PROBLEM TO WORK ON:
Your task is to find every line of the data that holds the string "computer" and copy it.

(Dataset items)
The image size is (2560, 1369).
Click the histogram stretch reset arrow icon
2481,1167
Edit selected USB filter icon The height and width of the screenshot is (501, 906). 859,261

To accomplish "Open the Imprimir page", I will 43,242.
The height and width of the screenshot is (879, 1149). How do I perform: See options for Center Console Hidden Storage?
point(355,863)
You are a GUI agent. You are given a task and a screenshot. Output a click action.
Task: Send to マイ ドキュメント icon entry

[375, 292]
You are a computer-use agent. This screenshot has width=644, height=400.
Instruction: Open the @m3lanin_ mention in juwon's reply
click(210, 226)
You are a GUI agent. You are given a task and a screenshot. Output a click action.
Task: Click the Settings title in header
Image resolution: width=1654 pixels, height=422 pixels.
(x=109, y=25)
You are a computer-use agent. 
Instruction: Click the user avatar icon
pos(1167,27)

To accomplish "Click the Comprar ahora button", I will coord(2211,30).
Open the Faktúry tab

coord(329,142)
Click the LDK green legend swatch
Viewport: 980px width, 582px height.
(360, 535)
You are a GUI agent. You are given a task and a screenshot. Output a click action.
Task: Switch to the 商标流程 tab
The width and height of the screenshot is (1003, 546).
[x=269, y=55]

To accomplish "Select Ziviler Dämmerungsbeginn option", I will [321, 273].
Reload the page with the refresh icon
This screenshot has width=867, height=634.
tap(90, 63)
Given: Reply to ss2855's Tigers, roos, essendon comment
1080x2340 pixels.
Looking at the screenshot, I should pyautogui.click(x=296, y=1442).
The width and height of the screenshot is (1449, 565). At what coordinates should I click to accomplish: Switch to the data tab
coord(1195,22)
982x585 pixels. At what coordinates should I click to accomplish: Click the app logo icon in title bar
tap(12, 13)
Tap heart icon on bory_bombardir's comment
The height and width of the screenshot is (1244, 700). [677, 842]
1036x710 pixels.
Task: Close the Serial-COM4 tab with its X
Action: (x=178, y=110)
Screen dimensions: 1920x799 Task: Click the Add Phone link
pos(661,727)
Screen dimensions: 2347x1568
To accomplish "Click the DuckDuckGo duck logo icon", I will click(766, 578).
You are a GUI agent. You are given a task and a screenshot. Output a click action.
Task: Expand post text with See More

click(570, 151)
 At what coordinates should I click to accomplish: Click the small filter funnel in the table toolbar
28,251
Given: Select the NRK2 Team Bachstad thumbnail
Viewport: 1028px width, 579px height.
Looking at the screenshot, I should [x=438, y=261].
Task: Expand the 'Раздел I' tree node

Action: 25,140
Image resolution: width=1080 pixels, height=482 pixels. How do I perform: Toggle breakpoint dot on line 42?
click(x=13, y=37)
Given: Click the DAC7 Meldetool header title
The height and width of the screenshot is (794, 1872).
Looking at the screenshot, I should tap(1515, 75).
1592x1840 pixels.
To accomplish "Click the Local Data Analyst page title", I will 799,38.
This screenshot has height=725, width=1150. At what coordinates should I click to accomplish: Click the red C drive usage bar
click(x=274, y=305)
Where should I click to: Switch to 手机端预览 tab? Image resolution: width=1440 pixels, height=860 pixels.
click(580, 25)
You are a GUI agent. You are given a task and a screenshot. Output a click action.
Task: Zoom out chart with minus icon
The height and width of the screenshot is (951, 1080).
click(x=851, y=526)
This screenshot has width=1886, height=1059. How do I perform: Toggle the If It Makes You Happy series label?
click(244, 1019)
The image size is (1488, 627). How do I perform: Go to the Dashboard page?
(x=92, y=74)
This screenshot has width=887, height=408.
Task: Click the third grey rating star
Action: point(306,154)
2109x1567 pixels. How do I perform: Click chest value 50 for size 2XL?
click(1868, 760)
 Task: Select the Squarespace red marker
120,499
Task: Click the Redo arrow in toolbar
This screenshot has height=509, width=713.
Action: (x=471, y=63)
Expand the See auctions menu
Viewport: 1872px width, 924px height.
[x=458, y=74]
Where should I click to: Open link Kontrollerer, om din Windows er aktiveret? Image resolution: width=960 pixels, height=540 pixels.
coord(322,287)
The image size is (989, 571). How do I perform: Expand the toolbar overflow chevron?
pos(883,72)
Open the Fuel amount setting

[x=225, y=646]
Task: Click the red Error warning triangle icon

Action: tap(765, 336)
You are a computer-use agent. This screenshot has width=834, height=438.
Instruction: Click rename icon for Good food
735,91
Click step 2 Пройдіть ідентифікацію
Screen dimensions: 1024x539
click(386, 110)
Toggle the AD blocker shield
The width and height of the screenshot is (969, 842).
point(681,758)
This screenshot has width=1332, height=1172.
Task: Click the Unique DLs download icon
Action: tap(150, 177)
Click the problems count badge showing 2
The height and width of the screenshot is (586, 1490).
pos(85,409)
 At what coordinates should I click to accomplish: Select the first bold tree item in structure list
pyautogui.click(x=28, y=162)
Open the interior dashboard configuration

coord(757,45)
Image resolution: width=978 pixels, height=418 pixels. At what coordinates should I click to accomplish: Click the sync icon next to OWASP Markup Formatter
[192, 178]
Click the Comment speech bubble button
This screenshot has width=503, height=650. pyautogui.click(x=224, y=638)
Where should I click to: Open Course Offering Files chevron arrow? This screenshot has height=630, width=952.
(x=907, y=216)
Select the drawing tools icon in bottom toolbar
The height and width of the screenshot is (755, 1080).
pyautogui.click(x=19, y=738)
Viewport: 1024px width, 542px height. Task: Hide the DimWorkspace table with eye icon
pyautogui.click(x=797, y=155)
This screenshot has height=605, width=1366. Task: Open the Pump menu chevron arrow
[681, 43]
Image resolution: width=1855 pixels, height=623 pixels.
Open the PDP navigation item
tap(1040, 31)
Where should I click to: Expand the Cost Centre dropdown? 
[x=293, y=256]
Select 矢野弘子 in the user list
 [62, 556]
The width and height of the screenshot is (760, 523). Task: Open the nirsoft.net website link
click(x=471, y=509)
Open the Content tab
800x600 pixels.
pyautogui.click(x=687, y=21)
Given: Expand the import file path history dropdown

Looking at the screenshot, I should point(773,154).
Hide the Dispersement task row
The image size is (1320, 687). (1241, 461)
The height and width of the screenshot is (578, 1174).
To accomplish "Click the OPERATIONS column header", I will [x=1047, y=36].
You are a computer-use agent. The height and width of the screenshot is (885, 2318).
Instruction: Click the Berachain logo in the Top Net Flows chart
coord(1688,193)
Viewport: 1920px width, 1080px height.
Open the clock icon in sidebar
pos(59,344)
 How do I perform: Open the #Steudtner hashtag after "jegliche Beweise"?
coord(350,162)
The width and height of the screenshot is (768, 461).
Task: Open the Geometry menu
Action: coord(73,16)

RESPONSE:
You are a computer-use agent. This screenshot has width=644, height=400.
You are a computer-use agent. 
You are a computer-use agent. This screenshot has width=834, height=438.
You are a computer-use agent. The height and width of the screenshot is (885, 2318).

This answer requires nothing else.